---------- Given text

What is Sex Therapy ?
“What is sex therapy?” I hear you ask.
The Urban Dictionary offers this helpful definition:
A sex therapist is specially trained to help patients work through their sexual problems through sexual (oral, genital, and anal) intercourse with their patients. In this connexion they are permitted by the State to bypass the classical ethical boundaries of the therapeutic relationship.
Well, now I appreciate the Urban Dictionary for many things, but on this, there is only one thing to say – which is NO!
Indeed, just to make it quite clear – NO, NO and NO! (And NO a few more times for good measure.)
While I can’t locate this mysterious “State” which apparently allows a version of “sex therapy” in which the therapist has intercourse with the patient, let’s be quite clear. There is nowhere in Australia which endorses this, and no reputable sex therapist who does this.
So, if it’s not some sort of silver-bullet therapy-by-intercourse, then what is sex therapy?
It is a talking therapy. The actual doing is left to the patient or client, outside the room and in their “real life”. Sex is a highly personal activity. People bond, people get attached. This is exactly why therapists have “boundaries” with their clients, maintaining on both sides dignity, respect and personal space. Thus leaving the patient free to develop feelings, activities, and attachments with appropriate others and to carry these forward to advance their lives and well-being.

--------------------
---------- Excerpted records

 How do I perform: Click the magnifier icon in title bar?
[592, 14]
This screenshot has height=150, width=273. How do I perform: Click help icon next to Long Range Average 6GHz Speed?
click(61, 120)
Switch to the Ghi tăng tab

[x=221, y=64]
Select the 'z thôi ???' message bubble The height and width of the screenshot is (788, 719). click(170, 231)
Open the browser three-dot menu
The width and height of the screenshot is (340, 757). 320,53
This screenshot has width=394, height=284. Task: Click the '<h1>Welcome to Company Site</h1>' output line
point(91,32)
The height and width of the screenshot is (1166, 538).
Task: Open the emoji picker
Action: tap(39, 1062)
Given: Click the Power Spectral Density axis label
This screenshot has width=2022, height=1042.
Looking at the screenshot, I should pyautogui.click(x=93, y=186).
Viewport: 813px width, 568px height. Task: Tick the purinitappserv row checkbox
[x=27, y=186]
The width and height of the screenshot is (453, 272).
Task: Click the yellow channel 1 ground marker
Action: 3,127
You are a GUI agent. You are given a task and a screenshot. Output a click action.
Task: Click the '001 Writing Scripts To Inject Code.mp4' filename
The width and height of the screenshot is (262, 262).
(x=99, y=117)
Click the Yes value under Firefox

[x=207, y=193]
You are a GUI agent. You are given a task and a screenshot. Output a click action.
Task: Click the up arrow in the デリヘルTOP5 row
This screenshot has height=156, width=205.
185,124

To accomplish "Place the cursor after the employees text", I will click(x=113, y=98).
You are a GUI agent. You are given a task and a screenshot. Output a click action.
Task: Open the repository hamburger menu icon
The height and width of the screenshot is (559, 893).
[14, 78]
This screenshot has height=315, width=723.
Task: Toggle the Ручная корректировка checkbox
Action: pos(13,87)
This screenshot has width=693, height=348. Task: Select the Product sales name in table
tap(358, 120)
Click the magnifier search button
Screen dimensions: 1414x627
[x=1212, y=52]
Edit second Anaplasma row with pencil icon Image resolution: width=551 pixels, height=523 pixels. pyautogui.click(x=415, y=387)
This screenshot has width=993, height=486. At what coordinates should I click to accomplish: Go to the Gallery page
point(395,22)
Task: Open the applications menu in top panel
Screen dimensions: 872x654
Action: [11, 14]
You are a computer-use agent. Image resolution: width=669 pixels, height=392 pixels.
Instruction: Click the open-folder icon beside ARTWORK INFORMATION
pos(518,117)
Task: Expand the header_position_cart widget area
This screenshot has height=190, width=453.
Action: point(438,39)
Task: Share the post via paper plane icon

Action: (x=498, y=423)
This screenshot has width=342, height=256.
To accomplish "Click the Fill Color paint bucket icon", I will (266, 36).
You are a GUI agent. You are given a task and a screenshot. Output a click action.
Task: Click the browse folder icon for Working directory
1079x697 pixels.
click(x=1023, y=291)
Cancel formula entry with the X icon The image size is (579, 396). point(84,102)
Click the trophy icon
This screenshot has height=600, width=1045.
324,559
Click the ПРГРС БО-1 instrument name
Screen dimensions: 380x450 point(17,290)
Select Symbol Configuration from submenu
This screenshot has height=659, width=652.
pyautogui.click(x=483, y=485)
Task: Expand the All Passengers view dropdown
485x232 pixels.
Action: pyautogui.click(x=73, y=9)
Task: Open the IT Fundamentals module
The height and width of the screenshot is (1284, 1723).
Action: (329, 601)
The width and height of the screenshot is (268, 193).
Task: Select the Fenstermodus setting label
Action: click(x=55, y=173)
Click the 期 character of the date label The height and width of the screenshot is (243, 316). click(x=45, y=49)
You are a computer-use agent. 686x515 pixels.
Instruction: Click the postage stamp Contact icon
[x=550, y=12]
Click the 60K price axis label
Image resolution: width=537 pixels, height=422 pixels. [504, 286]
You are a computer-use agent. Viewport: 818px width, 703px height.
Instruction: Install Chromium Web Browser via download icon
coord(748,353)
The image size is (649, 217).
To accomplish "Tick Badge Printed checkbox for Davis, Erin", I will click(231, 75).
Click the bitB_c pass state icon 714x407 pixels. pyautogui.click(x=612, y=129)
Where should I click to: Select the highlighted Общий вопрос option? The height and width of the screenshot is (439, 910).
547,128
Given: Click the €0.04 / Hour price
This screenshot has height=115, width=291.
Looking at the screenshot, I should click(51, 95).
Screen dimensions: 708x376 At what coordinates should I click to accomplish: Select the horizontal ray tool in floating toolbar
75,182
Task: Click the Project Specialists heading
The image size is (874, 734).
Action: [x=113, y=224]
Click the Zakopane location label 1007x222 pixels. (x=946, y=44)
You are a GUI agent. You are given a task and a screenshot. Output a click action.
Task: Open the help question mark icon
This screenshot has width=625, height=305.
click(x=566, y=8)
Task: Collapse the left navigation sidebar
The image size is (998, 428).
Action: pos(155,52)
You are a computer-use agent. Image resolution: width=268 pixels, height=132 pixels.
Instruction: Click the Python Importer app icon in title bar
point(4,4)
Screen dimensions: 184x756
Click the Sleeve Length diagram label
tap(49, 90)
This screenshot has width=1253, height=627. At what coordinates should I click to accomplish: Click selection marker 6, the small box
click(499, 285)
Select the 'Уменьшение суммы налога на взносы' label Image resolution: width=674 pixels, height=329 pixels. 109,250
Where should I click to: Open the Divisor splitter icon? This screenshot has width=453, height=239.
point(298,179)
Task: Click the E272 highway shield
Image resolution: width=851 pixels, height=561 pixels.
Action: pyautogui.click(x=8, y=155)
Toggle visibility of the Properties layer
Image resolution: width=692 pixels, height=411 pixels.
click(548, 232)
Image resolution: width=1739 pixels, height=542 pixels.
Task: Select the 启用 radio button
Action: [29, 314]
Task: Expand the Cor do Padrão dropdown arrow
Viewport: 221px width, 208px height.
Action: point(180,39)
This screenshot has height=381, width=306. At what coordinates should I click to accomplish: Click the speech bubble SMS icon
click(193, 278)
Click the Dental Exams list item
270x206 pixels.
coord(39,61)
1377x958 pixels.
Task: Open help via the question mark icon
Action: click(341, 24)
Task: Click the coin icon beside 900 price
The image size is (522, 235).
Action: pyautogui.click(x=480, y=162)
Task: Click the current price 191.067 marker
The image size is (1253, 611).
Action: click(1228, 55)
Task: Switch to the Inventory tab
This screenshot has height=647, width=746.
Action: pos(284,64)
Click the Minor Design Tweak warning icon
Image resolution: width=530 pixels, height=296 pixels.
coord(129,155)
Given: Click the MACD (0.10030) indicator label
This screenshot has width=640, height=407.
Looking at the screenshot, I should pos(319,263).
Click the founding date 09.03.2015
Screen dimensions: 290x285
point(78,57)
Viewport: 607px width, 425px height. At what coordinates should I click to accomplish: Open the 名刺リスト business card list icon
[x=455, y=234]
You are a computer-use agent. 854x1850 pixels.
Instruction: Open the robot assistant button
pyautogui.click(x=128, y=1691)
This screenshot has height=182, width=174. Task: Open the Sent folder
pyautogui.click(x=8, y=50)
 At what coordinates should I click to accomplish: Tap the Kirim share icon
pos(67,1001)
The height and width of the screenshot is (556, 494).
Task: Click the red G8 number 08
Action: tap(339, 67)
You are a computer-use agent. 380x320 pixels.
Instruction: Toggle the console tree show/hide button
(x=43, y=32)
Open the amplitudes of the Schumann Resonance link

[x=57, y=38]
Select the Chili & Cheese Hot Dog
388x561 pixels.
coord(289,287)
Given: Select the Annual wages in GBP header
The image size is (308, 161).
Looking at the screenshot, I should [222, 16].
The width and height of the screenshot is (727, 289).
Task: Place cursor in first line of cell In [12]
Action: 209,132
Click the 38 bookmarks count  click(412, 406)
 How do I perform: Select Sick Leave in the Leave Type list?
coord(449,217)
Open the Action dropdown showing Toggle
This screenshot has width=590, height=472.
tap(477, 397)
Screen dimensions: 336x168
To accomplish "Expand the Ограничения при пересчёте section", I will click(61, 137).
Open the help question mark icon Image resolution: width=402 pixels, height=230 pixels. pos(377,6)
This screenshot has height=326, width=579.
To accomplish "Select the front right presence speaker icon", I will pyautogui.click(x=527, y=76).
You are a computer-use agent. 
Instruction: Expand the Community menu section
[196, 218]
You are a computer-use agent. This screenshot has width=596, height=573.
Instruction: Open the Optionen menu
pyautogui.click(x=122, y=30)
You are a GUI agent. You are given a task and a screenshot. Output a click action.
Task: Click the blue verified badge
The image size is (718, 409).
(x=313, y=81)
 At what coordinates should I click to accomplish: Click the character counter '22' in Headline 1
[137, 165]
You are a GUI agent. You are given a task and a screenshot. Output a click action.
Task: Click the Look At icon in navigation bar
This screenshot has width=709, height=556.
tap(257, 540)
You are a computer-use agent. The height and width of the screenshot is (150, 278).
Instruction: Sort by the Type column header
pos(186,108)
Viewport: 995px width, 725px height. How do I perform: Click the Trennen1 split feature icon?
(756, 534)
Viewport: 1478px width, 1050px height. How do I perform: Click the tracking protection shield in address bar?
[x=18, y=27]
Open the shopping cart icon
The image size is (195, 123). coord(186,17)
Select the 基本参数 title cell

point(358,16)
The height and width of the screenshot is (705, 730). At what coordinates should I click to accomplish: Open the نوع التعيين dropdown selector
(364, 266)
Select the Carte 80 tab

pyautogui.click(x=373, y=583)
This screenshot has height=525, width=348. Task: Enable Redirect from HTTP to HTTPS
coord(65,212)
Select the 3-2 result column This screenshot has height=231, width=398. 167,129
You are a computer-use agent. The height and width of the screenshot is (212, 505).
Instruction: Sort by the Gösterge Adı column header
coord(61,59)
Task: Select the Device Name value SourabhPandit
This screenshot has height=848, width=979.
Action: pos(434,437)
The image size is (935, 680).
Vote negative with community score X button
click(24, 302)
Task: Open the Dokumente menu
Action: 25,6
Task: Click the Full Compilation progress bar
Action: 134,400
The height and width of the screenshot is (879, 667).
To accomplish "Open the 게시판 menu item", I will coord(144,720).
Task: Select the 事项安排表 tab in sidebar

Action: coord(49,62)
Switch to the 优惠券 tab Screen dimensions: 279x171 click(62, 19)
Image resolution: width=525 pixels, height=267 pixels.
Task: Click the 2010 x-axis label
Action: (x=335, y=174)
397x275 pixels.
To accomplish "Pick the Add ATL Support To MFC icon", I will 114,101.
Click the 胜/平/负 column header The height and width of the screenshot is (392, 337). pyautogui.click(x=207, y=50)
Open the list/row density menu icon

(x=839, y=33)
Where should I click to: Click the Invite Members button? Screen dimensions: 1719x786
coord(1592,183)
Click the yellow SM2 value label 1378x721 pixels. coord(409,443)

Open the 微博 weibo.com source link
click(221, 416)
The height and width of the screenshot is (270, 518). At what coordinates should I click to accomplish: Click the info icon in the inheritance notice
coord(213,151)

--------------------

__Requirement 1__: Decide whether each statement agrees with the text on sex therapy. Answer yes or no for each, quoting the text's deciding words. (a) Sex therapy is a talking therapy. (b) The writer was able to locate the "State" named in the Urban Dictionary definition. (c) The actual doing is left to the patient or client outside the room.
__Requirement 2__: According to the text on sex therapy, what do therapists' boundaries maintain on both sides?
__Requirement 3__: List every kind of intercourse named in the Urban Dictionary definition quoted in the text on sex therapy.
Nothing in the listing is needed here.

__Written reply 1__:
(a) Yes: "It is a talking therapy."
(b) No: "I can’t locate this mysterious “State”"
(c) Yes: "The actual doing is left to the patient or client, outside the room and in their “real life”."

__Written reply 2__: Dignity, respect and personal space.

__Written reply 3__:
- Oral
- Genital
- Anal